I have spent the better part of my ordained ministry trying to stay out of this “fight,” but I have to tell you it is fascinating reading material and listening to personal stories from all points of view and perspectives because they exhibit the dynamic tension between what God has revealed – the old – and what God is revealing – the new. Our task force meets for just the second time later this week. I have no idea where we are heading or what we will produce, but it feels like one of those good and godly challenges to figure out which treasures of the old should not be discarded and which treasures of the new should not be discounted.

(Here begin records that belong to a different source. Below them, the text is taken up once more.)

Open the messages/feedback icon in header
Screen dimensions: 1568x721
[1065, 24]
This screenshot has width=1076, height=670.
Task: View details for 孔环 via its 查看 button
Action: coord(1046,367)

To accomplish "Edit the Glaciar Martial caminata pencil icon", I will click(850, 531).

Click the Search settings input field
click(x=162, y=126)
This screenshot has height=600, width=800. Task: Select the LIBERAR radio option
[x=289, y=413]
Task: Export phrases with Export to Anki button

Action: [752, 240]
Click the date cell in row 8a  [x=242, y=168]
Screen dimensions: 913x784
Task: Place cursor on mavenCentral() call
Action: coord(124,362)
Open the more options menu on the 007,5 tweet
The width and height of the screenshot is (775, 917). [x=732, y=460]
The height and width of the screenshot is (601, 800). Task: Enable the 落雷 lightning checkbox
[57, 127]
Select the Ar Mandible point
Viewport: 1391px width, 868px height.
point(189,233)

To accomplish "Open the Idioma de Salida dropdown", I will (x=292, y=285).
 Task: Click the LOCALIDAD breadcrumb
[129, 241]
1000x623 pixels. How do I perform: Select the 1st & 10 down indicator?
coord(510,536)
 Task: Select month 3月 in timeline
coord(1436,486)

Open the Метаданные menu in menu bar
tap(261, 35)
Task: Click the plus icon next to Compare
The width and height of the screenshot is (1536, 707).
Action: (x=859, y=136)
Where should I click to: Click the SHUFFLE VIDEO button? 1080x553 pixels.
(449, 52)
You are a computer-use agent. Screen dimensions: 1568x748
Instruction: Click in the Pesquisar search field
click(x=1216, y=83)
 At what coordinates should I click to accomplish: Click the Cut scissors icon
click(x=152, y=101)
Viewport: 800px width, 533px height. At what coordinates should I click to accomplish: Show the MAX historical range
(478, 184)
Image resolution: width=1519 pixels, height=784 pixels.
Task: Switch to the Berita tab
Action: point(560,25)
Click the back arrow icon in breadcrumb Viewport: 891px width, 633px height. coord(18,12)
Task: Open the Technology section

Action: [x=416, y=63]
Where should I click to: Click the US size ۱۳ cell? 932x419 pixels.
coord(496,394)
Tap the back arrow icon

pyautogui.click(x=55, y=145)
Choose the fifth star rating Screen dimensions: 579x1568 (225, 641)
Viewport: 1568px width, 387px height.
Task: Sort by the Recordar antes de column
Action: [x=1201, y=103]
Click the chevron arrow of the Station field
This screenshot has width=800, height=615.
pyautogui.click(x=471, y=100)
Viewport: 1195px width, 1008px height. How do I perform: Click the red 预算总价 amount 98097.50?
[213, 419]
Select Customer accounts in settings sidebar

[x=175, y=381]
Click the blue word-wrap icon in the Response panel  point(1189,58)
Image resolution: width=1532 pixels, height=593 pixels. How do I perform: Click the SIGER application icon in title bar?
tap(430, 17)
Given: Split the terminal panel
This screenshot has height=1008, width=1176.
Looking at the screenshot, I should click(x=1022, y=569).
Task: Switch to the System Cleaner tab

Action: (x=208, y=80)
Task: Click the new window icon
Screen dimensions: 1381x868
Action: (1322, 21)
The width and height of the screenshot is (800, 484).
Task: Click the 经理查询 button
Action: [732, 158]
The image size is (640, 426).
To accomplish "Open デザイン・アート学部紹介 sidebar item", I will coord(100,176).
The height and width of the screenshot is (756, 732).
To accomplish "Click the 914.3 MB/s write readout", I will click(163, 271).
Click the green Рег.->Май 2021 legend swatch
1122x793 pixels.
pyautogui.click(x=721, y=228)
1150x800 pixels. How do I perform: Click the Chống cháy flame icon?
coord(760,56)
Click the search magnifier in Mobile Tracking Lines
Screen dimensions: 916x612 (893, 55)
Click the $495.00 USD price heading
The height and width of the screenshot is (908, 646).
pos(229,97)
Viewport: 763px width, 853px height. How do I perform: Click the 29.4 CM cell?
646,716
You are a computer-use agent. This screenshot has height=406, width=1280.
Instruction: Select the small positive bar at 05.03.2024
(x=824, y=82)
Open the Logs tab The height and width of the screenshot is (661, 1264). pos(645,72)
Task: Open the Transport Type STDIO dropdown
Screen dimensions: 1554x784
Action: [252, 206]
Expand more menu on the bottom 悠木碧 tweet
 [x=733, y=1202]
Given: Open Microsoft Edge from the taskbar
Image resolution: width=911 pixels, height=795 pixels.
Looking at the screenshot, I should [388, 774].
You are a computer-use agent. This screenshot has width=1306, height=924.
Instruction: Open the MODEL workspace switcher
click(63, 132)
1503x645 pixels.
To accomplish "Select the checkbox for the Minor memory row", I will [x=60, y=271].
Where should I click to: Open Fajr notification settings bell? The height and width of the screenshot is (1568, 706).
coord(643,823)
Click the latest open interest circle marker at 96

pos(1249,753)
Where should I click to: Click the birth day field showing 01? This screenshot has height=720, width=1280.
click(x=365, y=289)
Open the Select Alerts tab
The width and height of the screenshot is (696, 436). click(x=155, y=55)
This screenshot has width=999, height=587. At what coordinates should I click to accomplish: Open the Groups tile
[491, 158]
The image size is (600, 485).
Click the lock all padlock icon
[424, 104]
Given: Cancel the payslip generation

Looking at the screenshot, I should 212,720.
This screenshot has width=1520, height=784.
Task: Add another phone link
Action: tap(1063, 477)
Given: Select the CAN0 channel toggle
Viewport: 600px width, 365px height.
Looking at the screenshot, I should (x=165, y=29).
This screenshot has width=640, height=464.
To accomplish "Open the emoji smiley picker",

Churches in the reformed tradition have a saying that goes semper reformanda – “always reforming.” It is rooted in a belief that the church can never stand pat. We treasure what is new because the Church is to be more than a museum and more than a historical society. The Church is to be God’s greatest and most effective means of mission; giving shape and substance to God’s love for the world. The Church values what is old because it is impossible to make sense of our on-going story without the perspective and wisdom of the old, old story.
We heard this morning a string of parables calling on us to imagine a new reality called the kingdom of heaven. It is a reality emerging from the rich tradition of Judaism and God’s on-going promise to use that people as witness to divine love. This new kingdom is like something that starts off small, but in the end is very large. It is like leaven which animates dormant flour. It is like discovering an unexpected treasure. It is like stumbling across the one thing you have spent all your life searching for. It is like a very large haul of fish that must be sifted for what is good to eat and what is not. Each image in its own way describes a treasure that is old and a treasure that is new.
Ultimately the kingdom of heaven is God’s dream for creation. It is a dream that we see as if through a mirror dimly. It contains both what it old – what was, is, and always will be – and it contains what is new – what is yet to be seen. It can be a bit scary living in this tension, but it can also be exciting. It is scary when something fundamental to our understanding of God’s dream is challenged. It is exciting when God challenges a wrong we ourselves are powerless to make right.
“Do you understand all of this?” Jesus asked his followers. Doubtless they did and they didn’t. They had an inkling that Jesus was going to turn over some tables, but did not at the time have a full vision of the kingdom of heaven. Holding tight to what we have been given, let us move forward with courage and good will toward all as we lay hold of treasures yet unseen.